Oom and timeout errors for large regional domain ancil generation

Hi! I have been attempting to generate ancillaries to start running a simulation on ARCHER2. The plan is to run some experiments on a 2.2km-resolution grid with the domain covering a large area of southern Africa ~50 by 50 degrees. This ends up being a lot of grid points (2500x2500)… so it’s possibly not surprising that I’m getting a mixture of “out-of-memory” and timeout errors.

Specifically I’ve been trying to run a regional ancillary suite based on Doug Lowe’s u-cq149 suite which has ANTS configured. (The suite I am currently using is u-cz591.)

I received a lot of oom errors while running ancil generation tasks of the form

slurmstepd: error: Detected 1 oom-kill event(s) in StepId=#######.batch. Some of your processes may have been killed by the cgroup out-of-memory handler.

This happens for tasks run with MPI processes (or at least, which inherit from [[HOST_ANTS_MPP]]) and also serial tasks. For most of them, I have been able to get around this by, for the MPI tasks, decreasing the number of jobs per node (as suggested in the ARCHER2 FAQs here), and for the serial tasks, increasing the available memory specified with the sbatch submissions (from default values up to 8GB, 16GB, and in some cases even 32GB which I think is the submission limit for serial-node tasks??) as suggested in previous helpdesk threads (1, 2, 3) and also increasing ntasks (not sure if this helps or really what it does).

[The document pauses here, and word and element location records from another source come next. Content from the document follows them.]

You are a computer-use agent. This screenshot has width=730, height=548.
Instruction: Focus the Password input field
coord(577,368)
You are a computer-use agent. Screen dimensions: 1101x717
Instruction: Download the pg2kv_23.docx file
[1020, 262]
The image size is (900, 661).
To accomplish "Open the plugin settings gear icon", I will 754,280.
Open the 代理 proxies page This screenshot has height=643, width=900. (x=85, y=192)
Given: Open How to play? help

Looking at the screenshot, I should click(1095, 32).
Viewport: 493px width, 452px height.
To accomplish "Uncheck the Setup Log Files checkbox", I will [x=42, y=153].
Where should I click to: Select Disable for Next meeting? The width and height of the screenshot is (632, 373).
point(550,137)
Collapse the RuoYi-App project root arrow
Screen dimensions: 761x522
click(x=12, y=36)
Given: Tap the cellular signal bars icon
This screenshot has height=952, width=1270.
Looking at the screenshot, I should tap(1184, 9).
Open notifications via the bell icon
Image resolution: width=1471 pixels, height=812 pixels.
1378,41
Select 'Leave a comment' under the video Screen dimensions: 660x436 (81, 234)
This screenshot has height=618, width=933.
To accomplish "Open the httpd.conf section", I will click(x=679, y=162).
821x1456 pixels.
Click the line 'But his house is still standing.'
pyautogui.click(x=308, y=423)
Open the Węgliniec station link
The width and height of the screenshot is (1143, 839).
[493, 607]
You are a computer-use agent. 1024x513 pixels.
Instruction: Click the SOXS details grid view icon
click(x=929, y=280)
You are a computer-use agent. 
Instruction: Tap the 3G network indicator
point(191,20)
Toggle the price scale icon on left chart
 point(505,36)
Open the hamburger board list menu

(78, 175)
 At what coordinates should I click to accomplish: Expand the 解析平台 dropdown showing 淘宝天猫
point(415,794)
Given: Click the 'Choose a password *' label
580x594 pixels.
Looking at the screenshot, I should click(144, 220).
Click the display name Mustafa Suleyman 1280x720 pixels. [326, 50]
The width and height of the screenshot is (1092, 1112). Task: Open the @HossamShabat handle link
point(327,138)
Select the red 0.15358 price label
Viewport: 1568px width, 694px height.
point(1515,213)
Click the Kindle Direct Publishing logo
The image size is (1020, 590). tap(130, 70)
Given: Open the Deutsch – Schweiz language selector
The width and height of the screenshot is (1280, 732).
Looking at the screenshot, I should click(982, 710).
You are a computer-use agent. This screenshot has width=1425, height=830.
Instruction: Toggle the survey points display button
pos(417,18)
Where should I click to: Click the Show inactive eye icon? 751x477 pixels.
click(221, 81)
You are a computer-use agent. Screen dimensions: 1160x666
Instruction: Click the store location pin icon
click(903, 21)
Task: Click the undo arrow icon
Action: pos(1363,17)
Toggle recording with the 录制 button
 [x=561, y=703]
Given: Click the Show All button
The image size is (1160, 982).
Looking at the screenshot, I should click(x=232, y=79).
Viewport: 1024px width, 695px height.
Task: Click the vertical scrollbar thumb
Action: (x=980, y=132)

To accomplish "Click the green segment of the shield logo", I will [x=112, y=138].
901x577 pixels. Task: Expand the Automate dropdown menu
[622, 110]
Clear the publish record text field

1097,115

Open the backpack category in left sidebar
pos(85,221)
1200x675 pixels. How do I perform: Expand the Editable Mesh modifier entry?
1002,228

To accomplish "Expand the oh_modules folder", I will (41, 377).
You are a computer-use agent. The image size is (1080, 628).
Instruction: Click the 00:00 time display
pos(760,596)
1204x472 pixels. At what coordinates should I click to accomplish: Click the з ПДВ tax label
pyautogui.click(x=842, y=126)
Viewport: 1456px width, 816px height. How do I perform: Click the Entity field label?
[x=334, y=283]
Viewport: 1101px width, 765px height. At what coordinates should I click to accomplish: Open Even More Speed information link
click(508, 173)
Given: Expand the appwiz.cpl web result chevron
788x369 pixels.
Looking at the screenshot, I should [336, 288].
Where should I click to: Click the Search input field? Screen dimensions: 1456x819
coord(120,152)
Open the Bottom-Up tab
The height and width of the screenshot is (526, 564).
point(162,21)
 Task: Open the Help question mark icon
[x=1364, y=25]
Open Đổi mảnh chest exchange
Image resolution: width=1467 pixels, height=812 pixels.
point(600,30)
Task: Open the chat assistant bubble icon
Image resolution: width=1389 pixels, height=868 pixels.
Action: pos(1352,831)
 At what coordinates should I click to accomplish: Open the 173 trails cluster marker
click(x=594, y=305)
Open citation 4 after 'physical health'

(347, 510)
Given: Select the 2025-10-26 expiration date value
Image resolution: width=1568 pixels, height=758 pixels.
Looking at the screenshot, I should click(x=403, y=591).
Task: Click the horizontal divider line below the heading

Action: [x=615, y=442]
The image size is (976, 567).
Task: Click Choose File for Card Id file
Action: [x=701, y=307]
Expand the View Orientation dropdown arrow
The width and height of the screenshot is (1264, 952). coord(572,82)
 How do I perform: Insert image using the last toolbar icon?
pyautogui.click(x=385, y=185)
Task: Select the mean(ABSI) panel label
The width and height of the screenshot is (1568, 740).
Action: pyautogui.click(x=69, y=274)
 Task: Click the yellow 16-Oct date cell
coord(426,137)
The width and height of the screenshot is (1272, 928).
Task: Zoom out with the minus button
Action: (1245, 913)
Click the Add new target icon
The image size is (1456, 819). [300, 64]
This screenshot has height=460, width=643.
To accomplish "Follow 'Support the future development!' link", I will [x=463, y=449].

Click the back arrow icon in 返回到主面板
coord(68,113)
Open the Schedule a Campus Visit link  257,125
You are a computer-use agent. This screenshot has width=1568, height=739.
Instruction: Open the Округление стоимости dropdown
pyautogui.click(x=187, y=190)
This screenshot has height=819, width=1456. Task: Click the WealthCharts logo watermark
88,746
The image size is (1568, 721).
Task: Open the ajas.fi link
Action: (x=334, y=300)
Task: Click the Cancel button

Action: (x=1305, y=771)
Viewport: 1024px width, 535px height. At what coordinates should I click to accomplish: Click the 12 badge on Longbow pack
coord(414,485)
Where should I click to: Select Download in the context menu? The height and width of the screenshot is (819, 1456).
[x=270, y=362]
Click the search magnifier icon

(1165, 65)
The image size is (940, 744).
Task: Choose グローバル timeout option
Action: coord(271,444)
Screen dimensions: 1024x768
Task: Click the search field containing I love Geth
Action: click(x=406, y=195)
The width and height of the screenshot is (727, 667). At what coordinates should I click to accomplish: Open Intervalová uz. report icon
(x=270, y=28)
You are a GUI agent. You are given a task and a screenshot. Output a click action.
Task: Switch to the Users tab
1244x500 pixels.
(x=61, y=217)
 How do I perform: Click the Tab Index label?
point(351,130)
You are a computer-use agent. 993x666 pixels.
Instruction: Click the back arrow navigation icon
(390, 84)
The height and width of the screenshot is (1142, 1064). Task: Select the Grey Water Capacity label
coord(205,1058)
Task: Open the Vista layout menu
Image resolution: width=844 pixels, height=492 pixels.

However, I’m still having issues with a few of the tasks. Firstly, generating the dust ancil files, which continues to give oom errors even though I have now reduced the tasks-per-node to 8 (which feels a bit silly at this point). Secondly, I also consistently have timeout errors on the sstice ancil generation task, which is a serial job. I increased the memory to 8GB and the time limit to 2 hours (from 20 minutes) and it is still timing out.

I’m reasonably convinced that it’s not because of anything other than the large domain size, since a copy of the suite with no changes other than the domain size (reducing it to 1000x1000) runs the above tasks with no problems (u-cz653).

I am relatively new to HPC job management and don’t know if this was the most efficient way of addressing things - and I’m not sure whether I have gone about this the right way in terms of troubleshooting the errors. I was wondering whether you had any advice on:

  • avoiding oom errors? (i.e. are there any alternatives to indefinitely reducing the tasks-per-node on MPI processes or increasing the memory associated with serial tasks?)
  • speeding up tasks that timeout? (is there anything else that could make jobs more efficient or should I just extend the time limit further?)